Van Halen as a band certainly had waaaaay more than its share of interpersonal drama, but it would be a shame to let their later years overshadow what they were at their peak. If you have paid any attention to their recent-years reincarnations, it is almost too easy to fall into the trap of "yeah but back in the day they used to be good...", which is fair in an objective sense. Sammy Hagar was terrific. Everything after that (including returns of David Lee Roth) was... meh... at best. Painful at times. But I digress...

The best compliment I could give to Van Halen (as a band), perhaps, is that when you go back and listen to Van Halen and Van Halen II, as I am doing as I type this, the popular hit songs are great, yes. But everything else on the albums is terrific. End to end. It's the perfect example of the brilliance of many bands in their early years, with a raw energy and style that is hard to replicate afterwards...

I was going to list some of those lesser known gems from VH1 and VH2, but having listened to them again end to end just now, it's all of them. Simple genius. Spanish Fly is the genius of Eddie. Women In Love is the genius of all of them. Just to list a couple of favorites... Feel Your Love Tonight. Ice Cream Man. DOA. And on, and on....

Which isn't to say that there wasn't great Van Halen music after this. Much of the "Van Hagar" stuff with Sammy Hagar was terrific, and Right Now is a song that resonates particularly well these days. Check out The Circle's quarantine version (Hagar and Anthony, with Vic Johnson and Jason Bonham [John Bonham's son]...).

I have a very clear and totally random Van Halen memory that Brother Dave might remember (but probably not). It must have been a summer evening somewhere around 1980. We were at the River, and our neighbor Rob H had access to his family's ~20 foot Boston Whaler (motor boat). We took the boat out to the end the Sassafras, to Betterton, near the Bay. We docked at a public pier there and went into a waterfront place that had coin operated pool tables and a juke box (and wasn't a bar, so minors could come in...). I distinctly remember playing Dance the Night Away from Van Halen II on the juke box while we shot some pool...

Which is a memory, I guess, because Dance the Night Away has always been my favorite Van Halen song. Listen to the original version, or the remastered version if you can; both are great.
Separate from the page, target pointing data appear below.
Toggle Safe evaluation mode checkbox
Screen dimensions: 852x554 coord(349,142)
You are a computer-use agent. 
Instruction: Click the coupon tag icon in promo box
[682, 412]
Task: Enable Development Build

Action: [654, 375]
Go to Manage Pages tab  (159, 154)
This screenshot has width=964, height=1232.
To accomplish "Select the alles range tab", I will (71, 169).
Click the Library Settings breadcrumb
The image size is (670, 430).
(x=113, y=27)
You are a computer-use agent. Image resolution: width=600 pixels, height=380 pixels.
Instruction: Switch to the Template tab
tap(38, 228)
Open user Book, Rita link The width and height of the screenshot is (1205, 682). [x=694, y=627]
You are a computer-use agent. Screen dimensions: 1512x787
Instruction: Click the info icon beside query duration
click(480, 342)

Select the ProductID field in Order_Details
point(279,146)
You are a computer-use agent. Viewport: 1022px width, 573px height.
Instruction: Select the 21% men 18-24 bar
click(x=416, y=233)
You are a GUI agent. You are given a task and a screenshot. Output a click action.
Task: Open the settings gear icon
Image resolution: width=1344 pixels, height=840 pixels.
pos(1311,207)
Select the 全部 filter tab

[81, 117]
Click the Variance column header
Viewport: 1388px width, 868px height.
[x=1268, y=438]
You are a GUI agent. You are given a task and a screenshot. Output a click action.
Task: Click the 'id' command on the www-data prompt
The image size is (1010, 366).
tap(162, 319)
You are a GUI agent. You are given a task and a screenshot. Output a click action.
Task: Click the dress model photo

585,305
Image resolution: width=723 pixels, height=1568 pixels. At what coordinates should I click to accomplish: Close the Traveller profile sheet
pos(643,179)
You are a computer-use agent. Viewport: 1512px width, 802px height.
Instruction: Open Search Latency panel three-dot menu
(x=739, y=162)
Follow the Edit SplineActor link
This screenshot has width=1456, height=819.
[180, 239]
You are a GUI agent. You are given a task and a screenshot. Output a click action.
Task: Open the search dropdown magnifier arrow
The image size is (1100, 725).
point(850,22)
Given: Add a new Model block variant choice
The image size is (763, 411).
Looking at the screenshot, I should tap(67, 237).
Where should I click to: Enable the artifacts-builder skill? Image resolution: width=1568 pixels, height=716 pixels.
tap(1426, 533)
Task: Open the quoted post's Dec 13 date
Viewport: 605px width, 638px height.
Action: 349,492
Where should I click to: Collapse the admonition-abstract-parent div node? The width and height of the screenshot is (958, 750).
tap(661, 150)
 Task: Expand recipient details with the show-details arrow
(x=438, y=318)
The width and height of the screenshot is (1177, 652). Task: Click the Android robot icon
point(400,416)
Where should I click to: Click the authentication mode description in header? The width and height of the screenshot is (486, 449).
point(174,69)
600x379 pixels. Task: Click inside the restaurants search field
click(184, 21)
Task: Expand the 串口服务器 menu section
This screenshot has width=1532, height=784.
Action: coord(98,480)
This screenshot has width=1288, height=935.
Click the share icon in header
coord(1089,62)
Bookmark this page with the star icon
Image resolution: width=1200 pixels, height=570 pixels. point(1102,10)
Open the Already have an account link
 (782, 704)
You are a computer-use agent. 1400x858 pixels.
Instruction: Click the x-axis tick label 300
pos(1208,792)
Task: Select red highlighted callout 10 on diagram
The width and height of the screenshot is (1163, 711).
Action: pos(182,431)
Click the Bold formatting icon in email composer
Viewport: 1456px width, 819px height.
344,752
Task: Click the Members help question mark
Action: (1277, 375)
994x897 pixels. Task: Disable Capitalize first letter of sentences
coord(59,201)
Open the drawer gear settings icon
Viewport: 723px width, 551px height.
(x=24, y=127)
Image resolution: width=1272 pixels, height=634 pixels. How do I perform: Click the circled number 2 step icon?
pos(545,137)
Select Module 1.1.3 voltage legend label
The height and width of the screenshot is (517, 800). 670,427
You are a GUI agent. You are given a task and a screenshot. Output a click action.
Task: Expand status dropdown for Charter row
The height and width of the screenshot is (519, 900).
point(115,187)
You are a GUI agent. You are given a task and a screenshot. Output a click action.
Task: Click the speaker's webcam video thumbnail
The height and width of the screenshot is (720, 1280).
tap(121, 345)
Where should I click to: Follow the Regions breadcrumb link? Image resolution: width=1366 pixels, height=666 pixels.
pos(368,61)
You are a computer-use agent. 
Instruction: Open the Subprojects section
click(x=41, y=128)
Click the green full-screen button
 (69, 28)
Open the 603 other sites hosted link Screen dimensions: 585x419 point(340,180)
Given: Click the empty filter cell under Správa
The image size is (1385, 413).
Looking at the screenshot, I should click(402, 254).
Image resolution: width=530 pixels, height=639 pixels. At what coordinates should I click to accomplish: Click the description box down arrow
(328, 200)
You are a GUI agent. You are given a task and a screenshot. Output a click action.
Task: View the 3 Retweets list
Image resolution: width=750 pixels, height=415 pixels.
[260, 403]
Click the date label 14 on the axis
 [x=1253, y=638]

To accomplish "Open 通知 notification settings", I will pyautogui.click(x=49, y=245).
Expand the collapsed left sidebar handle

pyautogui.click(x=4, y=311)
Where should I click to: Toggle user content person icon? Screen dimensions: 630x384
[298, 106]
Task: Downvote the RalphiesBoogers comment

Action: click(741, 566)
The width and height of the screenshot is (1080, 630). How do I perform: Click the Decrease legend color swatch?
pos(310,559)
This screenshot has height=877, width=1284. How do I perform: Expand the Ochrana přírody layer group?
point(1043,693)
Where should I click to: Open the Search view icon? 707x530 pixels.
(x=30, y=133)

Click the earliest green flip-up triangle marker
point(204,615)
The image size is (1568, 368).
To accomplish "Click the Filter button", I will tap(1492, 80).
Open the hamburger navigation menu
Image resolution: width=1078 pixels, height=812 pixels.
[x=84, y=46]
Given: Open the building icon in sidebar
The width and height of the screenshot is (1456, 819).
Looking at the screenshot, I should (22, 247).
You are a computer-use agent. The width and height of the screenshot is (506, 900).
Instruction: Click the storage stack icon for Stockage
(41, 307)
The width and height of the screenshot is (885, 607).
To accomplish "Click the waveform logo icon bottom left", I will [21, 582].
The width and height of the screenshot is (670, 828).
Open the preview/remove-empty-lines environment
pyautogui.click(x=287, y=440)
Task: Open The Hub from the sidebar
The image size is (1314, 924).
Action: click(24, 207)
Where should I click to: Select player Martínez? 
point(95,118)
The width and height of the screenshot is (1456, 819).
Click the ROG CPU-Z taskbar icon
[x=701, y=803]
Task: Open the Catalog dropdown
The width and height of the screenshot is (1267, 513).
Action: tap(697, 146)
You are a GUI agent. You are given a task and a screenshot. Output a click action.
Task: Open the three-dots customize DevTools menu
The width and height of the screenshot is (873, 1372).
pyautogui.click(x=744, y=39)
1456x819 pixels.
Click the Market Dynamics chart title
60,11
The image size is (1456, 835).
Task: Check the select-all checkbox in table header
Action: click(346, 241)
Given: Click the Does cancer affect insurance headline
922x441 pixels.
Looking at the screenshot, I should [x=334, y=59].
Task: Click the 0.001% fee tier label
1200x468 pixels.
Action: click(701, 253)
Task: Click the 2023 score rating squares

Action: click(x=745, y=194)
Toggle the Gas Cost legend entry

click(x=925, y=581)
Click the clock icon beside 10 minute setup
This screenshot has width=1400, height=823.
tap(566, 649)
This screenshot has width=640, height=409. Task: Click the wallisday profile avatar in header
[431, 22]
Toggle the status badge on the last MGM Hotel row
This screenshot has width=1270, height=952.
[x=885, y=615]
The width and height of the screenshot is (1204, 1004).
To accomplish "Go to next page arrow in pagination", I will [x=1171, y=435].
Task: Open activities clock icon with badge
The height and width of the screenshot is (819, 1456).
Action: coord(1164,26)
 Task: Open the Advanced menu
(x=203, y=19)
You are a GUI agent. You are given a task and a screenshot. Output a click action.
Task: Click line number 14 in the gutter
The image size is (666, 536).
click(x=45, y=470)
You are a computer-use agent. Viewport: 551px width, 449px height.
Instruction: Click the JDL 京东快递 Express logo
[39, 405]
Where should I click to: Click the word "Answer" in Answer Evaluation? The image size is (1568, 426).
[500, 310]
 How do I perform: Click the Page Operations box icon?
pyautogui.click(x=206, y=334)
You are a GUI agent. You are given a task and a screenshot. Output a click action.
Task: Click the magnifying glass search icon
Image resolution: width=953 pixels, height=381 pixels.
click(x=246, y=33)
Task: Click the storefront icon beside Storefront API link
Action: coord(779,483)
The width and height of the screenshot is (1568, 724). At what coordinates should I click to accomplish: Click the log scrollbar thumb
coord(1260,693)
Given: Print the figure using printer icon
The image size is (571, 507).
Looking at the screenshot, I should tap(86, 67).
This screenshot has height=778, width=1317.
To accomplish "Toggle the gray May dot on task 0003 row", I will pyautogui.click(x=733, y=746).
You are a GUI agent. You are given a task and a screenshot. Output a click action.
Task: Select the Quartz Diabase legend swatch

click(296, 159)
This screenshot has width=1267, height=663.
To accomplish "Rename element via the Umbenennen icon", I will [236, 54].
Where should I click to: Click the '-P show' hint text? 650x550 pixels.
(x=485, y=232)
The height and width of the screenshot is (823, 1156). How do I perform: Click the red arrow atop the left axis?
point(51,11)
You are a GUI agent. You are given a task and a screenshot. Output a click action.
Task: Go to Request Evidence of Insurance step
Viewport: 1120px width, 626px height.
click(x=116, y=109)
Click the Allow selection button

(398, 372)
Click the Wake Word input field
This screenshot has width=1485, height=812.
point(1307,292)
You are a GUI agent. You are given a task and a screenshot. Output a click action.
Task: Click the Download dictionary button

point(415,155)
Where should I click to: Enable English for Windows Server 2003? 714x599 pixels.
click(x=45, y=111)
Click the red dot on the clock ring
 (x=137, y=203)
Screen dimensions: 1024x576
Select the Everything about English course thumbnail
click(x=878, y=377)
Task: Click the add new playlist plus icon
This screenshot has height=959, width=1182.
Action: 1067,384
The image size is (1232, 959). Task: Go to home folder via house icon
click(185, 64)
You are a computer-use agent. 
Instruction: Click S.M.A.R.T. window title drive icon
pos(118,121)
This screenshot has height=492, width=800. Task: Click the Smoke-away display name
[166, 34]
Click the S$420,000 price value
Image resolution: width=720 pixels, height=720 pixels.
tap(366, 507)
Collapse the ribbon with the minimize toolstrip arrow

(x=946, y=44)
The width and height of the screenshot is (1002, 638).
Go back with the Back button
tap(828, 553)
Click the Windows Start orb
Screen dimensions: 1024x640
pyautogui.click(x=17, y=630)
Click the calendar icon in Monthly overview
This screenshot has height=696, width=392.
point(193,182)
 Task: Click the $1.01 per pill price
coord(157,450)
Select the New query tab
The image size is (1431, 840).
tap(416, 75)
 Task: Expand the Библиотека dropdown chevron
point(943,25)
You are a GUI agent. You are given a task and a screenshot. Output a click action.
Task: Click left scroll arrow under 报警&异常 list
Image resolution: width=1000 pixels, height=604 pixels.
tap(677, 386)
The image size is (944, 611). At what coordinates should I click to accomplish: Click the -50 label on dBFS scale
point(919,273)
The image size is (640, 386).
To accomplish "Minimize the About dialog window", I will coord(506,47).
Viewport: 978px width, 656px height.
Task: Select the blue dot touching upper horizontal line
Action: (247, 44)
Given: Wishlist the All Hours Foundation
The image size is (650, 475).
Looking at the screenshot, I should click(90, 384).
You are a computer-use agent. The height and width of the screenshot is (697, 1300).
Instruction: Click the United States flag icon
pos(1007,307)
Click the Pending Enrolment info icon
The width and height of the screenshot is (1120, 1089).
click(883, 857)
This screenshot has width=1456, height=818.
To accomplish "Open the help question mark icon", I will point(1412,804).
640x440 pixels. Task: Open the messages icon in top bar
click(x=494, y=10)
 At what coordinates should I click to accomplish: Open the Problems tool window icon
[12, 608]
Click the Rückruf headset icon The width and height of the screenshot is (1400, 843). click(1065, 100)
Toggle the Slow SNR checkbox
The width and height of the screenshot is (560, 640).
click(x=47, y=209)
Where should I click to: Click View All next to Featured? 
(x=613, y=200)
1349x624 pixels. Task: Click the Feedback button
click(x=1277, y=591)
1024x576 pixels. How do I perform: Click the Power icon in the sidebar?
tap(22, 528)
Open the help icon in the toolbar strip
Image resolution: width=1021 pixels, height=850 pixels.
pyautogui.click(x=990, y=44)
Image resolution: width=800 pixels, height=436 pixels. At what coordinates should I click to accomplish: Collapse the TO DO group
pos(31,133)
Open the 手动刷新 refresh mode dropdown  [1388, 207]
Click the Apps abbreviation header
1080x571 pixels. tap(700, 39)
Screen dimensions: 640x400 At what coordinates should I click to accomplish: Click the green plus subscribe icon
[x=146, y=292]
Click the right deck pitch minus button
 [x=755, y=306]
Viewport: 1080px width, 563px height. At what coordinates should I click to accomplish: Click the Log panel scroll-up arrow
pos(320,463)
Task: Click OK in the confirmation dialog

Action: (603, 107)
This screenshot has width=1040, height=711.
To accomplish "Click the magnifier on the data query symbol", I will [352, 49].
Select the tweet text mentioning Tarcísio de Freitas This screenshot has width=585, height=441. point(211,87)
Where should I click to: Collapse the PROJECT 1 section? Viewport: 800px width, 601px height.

And if you want to listen to a forgotten gem, check out Women in Love. It showcases all of what made early VH great. Or so says me. :-)  I guess the point, from my vantage, is that all the technical mastery in the world doesn't mean much if the music isn't beautiful, and doesn't move you when you listen to it. And for all of Eddie's technical skill, that means less to me than the beauty of the first 30 seconds of Women in Love. But that's just me I suppose.

PS - A freebie. Check out Toto doing Africa, covid version.

And as long as we are doing Covid versions of classics... Doobie Brothers Listen To the Music. And Black Water.

PSS - In my memory lane ramblings I seem to have strayed from the original point. Eddie Van Halen was an innovator, a pioneer, and yes, a guitar legend. He will be missed, but his place in rock and roll history is assured. More importantly, his music will live on. Rest in peace.

Stay safe. Be well. Vote against the Fourth Reich.